(RECORDS SUPPLIED Opens)

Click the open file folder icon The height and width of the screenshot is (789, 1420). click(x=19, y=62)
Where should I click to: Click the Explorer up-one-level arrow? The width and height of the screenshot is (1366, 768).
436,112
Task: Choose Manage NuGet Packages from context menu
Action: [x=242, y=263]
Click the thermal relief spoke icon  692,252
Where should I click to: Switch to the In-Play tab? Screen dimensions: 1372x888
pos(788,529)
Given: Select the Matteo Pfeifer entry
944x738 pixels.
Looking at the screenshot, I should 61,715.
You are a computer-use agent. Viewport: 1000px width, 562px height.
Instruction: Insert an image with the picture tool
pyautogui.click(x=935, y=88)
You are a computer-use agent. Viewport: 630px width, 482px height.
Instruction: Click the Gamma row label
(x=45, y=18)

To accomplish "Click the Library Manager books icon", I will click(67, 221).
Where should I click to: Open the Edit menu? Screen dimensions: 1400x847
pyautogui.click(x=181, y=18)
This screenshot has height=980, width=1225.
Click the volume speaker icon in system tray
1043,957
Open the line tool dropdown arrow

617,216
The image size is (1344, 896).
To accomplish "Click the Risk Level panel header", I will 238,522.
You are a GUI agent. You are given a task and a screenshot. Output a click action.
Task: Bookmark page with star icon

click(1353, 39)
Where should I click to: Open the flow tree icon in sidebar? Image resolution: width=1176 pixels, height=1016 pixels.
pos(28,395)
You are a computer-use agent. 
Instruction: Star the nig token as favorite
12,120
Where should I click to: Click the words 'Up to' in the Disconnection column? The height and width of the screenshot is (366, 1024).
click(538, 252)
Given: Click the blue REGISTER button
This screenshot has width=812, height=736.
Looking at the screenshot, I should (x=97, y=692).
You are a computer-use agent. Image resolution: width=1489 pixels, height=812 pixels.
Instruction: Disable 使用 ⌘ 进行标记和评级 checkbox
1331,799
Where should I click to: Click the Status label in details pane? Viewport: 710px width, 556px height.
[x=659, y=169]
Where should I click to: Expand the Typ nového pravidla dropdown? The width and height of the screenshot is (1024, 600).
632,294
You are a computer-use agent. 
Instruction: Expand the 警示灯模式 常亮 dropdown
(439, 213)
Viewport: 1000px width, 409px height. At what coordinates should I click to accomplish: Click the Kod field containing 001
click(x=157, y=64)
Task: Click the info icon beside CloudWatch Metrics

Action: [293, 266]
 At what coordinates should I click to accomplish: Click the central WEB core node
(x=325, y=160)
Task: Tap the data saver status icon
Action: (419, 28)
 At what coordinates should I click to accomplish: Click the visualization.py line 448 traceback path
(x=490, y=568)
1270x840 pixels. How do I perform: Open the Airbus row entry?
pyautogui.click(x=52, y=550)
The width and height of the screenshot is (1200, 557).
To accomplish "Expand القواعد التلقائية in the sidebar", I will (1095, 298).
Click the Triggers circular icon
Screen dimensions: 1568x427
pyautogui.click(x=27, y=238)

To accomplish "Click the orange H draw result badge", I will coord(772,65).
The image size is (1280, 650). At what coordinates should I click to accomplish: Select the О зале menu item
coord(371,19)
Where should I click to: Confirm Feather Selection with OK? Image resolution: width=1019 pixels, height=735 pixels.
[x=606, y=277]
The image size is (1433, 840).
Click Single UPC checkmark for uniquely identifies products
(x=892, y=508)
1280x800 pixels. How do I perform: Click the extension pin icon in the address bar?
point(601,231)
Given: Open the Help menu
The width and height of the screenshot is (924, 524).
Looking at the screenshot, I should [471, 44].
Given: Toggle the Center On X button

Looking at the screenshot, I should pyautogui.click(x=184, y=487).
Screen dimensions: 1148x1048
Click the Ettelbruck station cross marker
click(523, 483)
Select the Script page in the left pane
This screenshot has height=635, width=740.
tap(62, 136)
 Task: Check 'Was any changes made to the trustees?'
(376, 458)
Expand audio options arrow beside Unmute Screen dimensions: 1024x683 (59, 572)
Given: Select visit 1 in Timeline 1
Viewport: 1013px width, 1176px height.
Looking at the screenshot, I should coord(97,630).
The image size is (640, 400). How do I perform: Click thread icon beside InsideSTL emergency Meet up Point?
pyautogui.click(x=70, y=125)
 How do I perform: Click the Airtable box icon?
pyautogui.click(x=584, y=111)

(RECORDS SUPPLIED Closes)

WHAT IS EXPECTED => Your task is to reproduce all the records above exactly as they appear.

EXERCISE OUTPUT =>
Click the open file folder icon The height and width of the screenshot is (789, 1420). click(x=19, y=62)
Where should I click to: Click the Explorer up-one-level arrow? The width and height of the screenshot is (1366, 768).
436,112
Task: Choose Manage NuGet Packages from context menu
Action: [x=242, y=263]
Click the thermal relief spoke icon  692,252
Where should I click to: Switch to the In-Play tab? Screen dimensions: 1372x888
pos(788,529)
Given: Select the Matteo Pfeifer entry
944x738 pixels.
Looking at the screenshot, I should 61,715.
You are a computer-use agent. Viewport: 1000px width, 562px height.
Instruction: Insert an image with the picture tool
pyautogui.click(x=935, y=88)
You are a computer-use agent. Viewport: 630px width, 482px height.
Instruction: Click the Gamma row label
(x=45, y=18)

To accomplish "Click the Library Manager books icon", I will click(67, 221).
Where should I click to: Open the Edit menu? Screen dimensions: 1400x847
pyautogui.click(x=181, y=18)
This screenshot has height=980, width=1225.
Click the volume speaker icon in system tray
1043,957
Open the line tool dropdown arrow

617,216
The image size is (1344, 896).
To accomplish "Click the Risk Level panel header", I will 238,522.
You are a GUI agent. You are given a task and a screenshot. Output a click action.
Task: Bookmark page with star icon

click(1353, 39)
Where should I click to: Open the flow tree icon in sidebar? Image resolution: width=1176 pixels, height=1016 pixels.
pos(28,395)
You are a computer-use agent. 
Instruction: Star the nig token as favorite
12,120
Where should I click to: Click the words 'Up to' in the Disconnection column? The height and width of the screenshot is (366, 1024).
click(538, 252)
Given: Click the blue REGISTER button
This screenshot has width=812, height=736.
Looking at the screenshot, I should (x=97, y=692).
You are a computer-use agent. Image resolution: width=1489 pixels, height=812 pixels.
Instruction: Disable 使用 ⌘ 进行标记和评级 checkbox
1331,799
Where should I click to: Click the Status label in details pane? Viewport: 710px width, 556px height.
[x=659, y=169]
Where should I click to: Expand the Typ nového pravidla dropdown? The width and height of the screenshot is (1024, 600).
632,294
You are a computer-use agent. 
Instruction: Expand the 警示灯模式 常亮 dropdown
(439, 213)
Viewport: 1000px width, 409px height. At what coordinates should I click to accomplish: Click the Kod field containing 001
click(x=157, y=64)
Task: Click the info icon beside CloudWatch Metrics

Action: [293, 266]
 At what coordinates should I click to accomplish: Click the central WEB core node
(x=325, y=160)
Task: Tap the data saver status icon
Action: (419, 28)
 At what coordinates should I click to accomplish: Click the visualization.py line 448 traceback path
(x=490, y=568)
1270x840 pixels. How do I perform: Open the Airbus row entry?
pyautogui.click(x=52, y=550)
The width and height of the screenshot is (1200, 557).
To accomplish "Expand القواعد التلقائية in the sidebar", I will (1095, 298).
Click the Triggers circular icon
Screen dimensions: 1568x427
pyautogui.click(x=27, y=238)

To accomplish "Click the orange H draw result badge", I will coord(772,65).
The image size is (1280, 650). At what coordinates should I click to accomplish: Select the О зале menu item
coord(371,19)
Where should I click to: Confirm Feather Selection with OK? Image resolution: width=1019 pixels, height=735 pixels.
[x=606, y=277]
The image size is (1433, 840).
Click Single UPC checkmark for uniquely identifies products
(x=892, y=508)
1280x800 pixels. How do I perform: Click the extension pin icon in the address bar?
point(601,231)
Given: Open the Help menu
The width and height of the screenshot is (924, 524).
Looking at the screenshot, I should [471, 44].
Given: Toggle the Center On X button

Looking at the screenshot, I should pyautogui.click(x=184, y=487).
Screen dimensions: 1148x1048
Click the Ettelbruck station cross marker
click(523, 483)
Select the Script page in the left pane
This screenshot has height=635, width=740.
tap(62, 136)
 Task: Check 'Was any changes made to the trustees?'
(376, 458)
Expand audio options arrow beside Unmute Screen dimensions: 1024x683 (59, 572)
Given: Select visit 1 in Timeline 1
Viewport: 1013px width, 1176px height.
Looking at the screenshot, I should coord(97,630).
The image size is (640, 400). How do I perform: Click thread icon beside InsideSTL emergency Meet up Point?
pyautogui.click(x=70, y=125)
 How do I perform: Click the Airtable box icon?
pyautogui.click(x=584, y=111)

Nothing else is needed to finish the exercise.